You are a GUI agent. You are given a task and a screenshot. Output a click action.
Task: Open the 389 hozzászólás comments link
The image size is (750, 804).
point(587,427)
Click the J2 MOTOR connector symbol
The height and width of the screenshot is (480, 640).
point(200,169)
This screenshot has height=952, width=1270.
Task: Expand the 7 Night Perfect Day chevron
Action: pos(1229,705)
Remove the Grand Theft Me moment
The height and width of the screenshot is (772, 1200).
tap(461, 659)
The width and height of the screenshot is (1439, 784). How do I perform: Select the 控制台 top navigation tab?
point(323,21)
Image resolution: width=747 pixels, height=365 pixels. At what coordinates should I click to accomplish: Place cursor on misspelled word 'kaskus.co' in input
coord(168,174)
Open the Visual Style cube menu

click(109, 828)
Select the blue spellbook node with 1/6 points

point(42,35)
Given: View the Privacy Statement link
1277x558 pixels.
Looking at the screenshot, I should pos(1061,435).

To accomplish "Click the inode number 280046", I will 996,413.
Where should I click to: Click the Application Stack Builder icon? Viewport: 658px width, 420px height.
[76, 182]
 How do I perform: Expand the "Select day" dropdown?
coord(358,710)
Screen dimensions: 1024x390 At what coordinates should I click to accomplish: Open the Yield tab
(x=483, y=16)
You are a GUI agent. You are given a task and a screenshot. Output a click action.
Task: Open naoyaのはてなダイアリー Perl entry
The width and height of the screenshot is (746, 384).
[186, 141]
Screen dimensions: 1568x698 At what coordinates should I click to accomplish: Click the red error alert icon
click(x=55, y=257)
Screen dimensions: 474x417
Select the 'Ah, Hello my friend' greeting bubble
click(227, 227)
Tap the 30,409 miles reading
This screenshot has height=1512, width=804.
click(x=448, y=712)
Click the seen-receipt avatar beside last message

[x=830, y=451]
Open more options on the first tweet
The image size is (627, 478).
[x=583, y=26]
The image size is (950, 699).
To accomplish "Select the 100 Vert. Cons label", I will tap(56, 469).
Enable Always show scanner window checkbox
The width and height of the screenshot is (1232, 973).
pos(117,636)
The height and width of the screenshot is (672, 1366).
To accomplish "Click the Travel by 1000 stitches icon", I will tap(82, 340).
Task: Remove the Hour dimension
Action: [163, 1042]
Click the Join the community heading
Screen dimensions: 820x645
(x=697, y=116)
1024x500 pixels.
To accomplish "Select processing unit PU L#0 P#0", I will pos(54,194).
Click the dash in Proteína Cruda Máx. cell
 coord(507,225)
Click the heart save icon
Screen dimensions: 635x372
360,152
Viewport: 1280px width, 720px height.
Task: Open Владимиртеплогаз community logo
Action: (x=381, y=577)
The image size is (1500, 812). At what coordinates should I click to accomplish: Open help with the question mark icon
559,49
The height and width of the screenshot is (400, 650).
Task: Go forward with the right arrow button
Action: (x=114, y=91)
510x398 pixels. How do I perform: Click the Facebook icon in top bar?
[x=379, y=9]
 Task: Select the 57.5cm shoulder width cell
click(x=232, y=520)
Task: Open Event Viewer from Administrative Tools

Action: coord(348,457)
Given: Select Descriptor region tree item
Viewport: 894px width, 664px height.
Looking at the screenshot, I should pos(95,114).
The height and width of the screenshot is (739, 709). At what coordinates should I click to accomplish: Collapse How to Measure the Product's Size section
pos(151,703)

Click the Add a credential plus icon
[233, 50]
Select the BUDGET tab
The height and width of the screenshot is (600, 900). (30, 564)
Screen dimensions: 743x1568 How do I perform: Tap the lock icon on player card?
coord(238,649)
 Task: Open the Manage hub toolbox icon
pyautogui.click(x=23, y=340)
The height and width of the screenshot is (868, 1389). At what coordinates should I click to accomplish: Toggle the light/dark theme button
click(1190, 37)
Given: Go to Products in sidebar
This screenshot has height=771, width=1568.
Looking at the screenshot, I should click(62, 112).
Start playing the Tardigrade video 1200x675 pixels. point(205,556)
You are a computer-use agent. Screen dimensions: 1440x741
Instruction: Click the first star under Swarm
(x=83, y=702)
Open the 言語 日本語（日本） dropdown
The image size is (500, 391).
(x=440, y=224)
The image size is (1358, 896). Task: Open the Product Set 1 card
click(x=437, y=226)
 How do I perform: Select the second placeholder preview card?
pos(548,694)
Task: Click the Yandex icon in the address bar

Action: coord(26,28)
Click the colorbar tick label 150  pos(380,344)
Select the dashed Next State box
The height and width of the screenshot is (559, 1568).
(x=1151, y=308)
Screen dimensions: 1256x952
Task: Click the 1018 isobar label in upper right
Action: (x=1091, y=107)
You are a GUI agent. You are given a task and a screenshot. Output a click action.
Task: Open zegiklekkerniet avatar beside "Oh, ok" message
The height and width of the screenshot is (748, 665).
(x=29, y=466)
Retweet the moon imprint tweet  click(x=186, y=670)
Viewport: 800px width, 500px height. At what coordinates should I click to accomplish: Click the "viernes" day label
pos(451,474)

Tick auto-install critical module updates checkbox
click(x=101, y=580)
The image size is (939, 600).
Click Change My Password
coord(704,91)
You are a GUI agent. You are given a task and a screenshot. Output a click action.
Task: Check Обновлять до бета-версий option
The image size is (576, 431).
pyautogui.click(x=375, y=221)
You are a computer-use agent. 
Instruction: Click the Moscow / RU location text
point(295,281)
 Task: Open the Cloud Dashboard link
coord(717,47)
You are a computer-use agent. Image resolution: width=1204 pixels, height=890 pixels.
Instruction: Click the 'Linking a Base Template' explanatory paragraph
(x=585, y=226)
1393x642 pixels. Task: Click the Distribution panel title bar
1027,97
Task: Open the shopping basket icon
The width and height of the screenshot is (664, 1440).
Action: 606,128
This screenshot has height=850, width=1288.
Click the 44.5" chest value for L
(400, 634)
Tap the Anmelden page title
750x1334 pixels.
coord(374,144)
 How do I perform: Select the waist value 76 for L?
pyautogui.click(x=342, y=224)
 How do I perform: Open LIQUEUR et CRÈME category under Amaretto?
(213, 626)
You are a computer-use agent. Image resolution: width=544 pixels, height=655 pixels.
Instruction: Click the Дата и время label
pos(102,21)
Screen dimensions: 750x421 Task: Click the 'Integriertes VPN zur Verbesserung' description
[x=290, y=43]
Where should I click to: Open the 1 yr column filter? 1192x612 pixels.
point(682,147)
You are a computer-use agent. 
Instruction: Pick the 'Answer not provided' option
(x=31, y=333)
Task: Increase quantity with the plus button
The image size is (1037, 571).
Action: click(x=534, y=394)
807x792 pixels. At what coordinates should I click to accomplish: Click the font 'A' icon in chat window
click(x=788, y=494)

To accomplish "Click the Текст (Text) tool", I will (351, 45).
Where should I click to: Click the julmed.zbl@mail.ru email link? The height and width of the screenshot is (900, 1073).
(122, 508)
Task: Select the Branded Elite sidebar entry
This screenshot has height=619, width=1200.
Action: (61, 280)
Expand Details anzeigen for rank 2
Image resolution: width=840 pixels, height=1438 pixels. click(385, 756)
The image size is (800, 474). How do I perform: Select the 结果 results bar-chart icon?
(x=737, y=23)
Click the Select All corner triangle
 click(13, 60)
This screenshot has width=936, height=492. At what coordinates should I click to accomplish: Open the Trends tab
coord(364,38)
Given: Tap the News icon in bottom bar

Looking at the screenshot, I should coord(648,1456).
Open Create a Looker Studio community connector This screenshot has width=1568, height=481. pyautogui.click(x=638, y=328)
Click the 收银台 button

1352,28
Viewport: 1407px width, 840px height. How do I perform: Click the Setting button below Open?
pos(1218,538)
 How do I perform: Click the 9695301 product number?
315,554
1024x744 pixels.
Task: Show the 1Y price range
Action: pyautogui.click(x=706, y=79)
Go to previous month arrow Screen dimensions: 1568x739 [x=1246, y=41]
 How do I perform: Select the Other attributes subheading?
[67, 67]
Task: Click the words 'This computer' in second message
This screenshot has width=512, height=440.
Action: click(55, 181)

GOAL OF THE EXERCISE:
Retype exactly the span of lines from the one with "The image size is (1358, 896)." through the one with "Retweet the moon"; include both ends and omit the rest of the material.

RESPONSE FOR THIS EXERCISE:
The image size is (1358, 896). Task: Open the Product Set 1 card
click(x=437, y=226)
 How do I perform: Select the second placeholder preview card?
pos(548,694)
Task: Click the Yandex icon in the address bar

Action: coord(26,28)
Click the colorbar tick label 150  pos(380,344)
Select the dashed Next State box
The height and width of the screenshot is (559, 1568).
(x=1151, y=308)
Screen dimensions: 1256x952
Task: Click the 1018 isobar label in upper right
Action: (x=1091, y=107)
You are a GUI agent. You are given a task and a screenshot. Output a click action.
Task: Open zegiklekkerniet avatar beside "Oh, ok" message
The height and width of the screenshot is (748, 665).
(x=29, y=466)
Retweet the moon imprint tweet  click(x=186, y=670)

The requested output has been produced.